About a hundred works documenting the intense activity of this protagonist of ceramics, better known abroad than in Italy. Caruso was an artist, ceramist, designer, writer; to him we owe the first popular writings on the art of ceramics, translated all over the world.

His lively biography outlines the vitality of a character always in search of new artistic and productive experiences.

Coming from a Sicilian family, Caruso was born and grew up in Tripoli where he attended elementary school. In the ’50s he returned to Italy, reached Rome and was introduced by Salvatore Meli at Villa Massimo where he met Guttuso, artists and intellectuals of the Roman avant-garde.

In 1954 he decided to undertake the activity of ceramist, graduating from the State Institute of Art in Rome.

In 1956 he exhibited for the first time at the gallery “L’incontro” together with Guttuso.

Starting in 1965 he began to use polystyrene to make casting molds into which he poured the clay, revolutionizing his working method, in search of a new relationship between sculpture and architecture.
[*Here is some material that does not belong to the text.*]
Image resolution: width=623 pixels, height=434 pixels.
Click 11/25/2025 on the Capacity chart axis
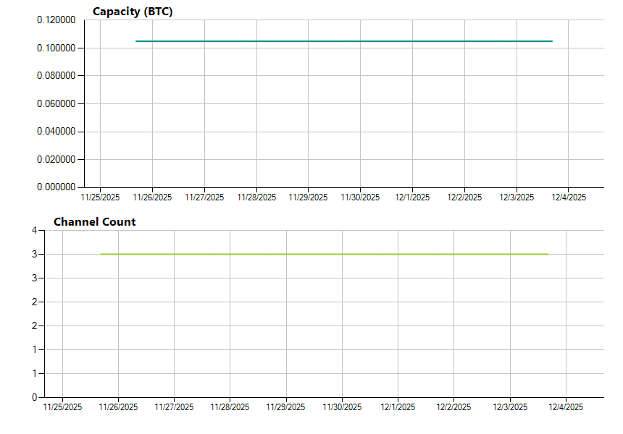(x=100, y=197)
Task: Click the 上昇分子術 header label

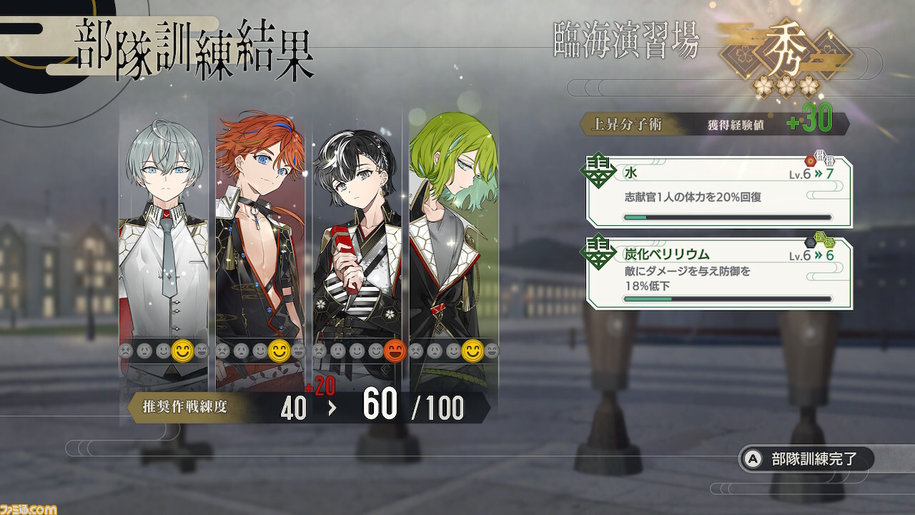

He began a deep study of modularity with a precise architectural function, a system that would open up significant collaborations with companies.

In 1966 he contributed to the constitution of the Italian Center of Art Productions (CIPA) of which he assumed the role of secretary with the presidency entrusted to the architect Gio Ponti. Alongside his career as a designer and ceramist, he began teaching: in 1970 he replaced the sculptor Leoncillo Leonardi at the State Institute of Art in Rome, winning the competition for the chair of ceramic design, for fifteen years. Since the mid-seventies he has made frequent collaborations with some American universities where he organized exhibitions, workshops and seminars.

Gradually matured a vast knowledge of ceramic techniques, such as ancient ones still in place in Eastern civilizations, and learned directly, thanks to his long stays in Japan, the most innovative experiments. His wide production shows a particular attention to the themes of the ancient applied to modernity. Already from the works of the beginning, in the ’50s, considered primitive and Picassian, emerged a study on the tradition, revisited later in the productions more related to the design, the application in urban and architectural spaces.

His passion for Etruscan art has earned him important recognition with works placed in public spaces as a tribute to this significant civilization.